The task.
Below are the records. Retype exactly the lines between the lines holding "Viewport: 810px width, 556px" and "Given: Click the paperclip", inclusive.

━━━

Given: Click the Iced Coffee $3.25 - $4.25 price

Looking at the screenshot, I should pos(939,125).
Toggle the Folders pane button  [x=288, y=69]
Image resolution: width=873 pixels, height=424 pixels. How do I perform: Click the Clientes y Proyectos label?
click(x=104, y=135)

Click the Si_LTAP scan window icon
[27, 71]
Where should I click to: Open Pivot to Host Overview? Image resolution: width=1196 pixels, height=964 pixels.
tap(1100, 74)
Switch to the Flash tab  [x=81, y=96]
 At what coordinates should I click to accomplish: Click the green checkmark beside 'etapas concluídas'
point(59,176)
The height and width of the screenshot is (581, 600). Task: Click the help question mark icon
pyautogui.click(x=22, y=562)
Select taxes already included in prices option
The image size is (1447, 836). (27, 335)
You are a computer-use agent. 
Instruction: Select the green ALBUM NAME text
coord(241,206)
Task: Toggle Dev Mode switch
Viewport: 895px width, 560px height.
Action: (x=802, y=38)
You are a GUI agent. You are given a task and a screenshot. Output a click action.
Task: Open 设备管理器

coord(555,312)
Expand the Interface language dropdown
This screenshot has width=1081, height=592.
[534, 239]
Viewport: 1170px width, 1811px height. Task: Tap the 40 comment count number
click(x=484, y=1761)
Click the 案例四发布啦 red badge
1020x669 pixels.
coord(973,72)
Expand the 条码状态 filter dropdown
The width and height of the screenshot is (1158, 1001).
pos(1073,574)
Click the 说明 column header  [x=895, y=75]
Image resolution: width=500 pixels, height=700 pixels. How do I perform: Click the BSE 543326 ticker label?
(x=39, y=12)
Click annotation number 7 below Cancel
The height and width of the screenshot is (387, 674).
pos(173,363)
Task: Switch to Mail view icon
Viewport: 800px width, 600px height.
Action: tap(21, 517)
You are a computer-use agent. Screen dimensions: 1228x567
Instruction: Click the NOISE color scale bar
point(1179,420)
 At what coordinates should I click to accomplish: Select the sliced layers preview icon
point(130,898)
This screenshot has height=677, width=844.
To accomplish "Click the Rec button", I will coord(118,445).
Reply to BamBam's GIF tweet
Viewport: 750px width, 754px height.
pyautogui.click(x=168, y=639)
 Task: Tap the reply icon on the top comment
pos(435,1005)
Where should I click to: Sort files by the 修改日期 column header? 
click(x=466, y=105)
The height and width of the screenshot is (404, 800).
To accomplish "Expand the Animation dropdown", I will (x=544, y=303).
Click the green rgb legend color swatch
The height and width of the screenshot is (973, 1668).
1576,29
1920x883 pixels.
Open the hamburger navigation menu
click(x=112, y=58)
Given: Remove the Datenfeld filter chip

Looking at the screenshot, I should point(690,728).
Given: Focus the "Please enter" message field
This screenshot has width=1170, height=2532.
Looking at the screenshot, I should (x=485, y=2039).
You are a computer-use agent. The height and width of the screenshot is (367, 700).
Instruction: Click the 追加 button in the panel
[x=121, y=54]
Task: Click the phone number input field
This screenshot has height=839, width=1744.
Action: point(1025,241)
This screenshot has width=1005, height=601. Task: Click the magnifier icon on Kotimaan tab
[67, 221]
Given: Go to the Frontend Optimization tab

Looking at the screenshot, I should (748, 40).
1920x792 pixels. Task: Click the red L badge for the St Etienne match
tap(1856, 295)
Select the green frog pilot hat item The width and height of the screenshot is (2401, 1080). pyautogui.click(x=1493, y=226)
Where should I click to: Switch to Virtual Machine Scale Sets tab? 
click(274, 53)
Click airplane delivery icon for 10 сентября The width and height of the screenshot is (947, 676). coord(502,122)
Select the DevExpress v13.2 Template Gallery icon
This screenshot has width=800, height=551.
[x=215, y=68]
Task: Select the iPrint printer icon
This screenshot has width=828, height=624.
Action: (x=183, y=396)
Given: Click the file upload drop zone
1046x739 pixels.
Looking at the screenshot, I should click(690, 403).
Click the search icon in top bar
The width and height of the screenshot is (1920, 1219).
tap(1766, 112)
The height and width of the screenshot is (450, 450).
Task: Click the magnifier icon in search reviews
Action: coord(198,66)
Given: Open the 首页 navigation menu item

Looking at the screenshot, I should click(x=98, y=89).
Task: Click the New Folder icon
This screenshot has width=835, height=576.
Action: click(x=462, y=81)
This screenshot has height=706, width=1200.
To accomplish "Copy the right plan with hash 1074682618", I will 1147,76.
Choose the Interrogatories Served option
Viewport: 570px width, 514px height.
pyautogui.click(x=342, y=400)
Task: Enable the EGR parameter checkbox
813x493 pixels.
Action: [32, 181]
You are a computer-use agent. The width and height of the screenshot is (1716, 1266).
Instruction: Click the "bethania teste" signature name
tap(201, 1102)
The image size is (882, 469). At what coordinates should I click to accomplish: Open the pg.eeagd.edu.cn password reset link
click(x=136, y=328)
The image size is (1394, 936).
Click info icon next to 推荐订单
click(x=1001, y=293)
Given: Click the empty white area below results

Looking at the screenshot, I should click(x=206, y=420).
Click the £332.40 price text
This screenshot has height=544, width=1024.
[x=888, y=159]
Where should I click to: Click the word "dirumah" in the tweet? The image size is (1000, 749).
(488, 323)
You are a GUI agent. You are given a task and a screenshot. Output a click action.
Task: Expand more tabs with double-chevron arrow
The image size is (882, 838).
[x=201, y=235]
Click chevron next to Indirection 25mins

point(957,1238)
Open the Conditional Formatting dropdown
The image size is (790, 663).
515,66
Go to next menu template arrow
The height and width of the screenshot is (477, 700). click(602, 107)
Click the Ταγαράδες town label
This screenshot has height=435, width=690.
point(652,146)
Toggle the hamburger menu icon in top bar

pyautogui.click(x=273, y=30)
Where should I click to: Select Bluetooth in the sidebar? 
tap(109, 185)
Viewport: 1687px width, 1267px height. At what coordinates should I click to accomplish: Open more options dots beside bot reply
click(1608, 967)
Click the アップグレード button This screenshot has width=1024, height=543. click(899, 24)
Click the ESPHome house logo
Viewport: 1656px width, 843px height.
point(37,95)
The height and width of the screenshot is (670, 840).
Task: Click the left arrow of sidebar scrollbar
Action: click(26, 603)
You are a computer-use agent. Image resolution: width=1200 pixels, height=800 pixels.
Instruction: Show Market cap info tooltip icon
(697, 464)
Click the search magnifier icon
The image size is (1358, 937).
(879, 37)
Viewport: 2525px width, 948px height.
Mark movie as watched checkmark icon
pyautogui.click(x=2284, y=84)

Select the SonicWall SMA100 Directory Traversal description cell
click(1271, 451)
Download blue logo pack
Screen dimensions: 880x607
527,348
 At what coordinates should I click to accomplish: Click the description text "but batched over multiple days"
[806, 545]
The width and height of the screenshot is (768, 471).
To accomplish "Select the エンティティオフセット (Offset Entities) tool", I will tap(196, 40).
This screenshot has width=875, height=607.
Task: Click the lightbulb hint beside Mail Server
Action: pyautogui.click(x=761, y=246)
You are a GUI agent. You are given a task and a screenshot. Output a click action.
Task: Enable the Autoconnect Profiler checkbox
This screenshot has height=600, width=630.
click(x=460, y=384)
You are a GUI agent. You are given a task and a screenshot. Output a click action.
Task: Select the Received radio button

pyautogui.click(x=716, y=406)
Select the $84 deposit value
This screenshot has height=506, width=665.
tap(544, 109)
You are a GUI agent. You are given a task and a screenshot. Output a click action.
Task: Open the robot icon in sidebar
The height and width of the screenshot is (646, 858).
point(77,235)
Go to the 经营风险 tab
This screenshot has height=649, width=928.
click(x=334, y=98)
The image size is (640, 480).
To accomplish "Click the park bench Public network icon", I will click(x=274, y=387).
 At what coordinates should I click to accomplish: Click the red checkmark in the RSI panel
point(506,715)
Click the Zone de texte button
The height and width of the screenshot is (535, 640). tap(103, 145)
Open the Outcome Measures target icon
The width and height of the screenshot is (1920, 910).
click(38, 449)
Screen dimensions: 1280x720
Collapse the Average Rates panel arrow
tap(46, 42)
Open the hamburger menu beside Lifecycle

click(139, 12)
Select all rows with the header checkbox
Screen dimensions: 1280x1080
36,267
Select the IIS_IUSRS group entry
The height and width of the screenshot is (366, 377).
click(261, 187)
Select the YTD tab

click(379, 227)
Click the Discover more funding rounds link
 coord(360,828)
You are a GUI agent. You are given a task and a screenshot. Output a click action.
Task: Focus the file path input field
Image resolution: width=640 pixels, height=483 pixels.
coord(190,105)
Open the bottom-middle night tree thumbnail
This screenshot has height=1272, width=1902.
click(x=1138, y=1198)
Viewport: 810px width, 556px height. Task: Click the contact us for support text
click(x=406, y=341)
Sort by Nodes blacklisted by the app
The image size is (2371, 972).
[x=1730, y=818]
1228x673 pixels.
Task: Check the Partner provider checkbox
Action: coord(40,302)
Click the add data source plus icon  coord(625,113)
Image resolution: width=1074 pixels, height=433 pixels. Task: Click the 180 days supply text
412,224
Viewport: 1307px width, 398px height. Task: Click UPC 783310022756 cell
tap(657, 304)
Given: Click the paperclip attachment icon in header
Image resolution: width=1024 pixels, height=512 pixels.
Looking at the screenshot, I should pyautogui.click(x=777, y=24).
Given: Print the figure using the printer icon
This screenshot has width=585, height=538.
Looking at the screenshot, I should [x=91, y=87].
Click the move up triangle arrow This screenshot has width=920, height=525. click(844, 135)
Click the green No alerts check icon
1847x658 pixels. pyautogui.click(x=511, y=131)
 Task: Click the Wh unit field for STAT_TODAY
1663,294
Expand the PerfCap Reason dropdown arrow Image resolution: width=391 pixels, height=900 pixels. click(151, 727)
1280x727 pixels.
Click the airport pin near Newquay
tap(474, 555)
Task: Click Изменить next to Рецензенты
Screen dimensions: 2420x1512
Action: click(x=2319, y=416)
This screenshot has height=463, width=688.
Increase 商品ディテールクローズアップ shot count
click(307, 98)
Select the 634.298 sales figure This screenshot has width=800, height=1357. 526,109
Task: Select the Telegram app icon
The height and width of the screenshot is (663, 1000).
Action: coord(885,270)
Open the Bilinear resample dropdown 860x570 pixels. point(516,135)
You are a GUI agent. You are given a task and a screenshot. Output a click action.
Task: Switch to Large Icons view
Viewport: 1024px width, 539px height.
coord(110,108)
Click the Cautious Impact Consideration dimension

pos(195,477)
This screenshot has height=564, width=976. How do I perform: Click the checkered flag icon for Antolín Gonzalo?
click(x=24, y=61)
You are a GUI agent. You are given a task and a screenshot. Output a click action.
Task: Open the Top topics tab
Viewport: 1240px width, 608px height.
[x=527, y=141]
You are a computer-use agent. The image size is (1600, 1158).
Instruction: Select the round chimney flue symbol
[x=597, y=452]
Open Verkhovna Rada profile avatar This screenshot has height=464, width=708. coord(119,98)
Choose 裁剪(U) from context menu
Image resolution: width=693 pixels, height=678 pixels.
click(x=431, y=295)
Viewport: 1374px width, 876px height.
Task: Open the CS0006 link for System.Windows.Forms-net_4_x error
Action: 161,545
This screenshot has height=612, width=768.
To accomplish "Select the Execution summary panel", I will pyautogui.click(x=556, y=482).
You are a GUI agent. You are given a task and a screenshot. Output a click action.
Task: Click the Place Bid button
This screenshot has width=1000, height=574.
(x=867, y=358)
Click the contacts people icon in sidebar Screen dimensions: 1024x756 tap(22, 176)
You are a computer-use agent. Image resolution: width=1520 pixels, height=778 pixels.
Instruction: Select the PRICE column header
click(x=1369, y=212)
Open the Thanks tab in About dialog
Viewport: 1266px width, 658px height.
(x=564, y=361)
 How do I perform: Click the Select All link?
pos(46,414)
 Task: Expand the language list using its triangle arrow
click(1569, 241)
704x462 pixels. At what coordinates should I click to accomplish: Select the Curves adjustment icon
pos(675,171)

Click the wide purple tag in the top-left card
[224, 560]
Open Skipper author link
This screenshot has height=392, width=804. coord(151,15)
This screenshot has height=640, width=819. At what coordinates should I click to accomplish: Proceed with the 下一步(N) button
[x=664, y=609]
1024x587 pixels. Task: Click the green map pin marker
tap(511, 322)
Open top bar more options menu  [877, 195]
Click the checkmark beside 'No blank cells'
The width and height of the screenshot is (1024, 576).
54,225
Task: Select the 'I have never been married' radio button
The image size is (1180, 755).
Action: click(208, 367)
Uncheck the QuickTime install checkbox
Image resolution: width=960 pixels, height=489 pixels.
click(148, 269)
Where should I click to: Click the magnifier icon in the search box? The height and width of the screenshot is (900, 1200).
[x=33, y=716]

━━━

Task answer.
Viewport: 810px width, 556px height. Task: Click the contact us for support text
click(x=406, y=341)
Sort by Nodes blacklisted by the app
The image size is (2371, 972).
[x=1730, y=818]
1228x673 pixels.
Task: Check the Partner provider checkbox
Action: coord(40,302)
Click the add data source plus icon  coord(625,113)
Image resolution: width=1074 pixels, height=433 pixels. Task: Click the 180 days supply text
412,224
Viewport: 1307px width, 398px height. Task: Click UPC 783310022756 cell
tap(657, 304)
Given: Click the paperclip attachment icon in header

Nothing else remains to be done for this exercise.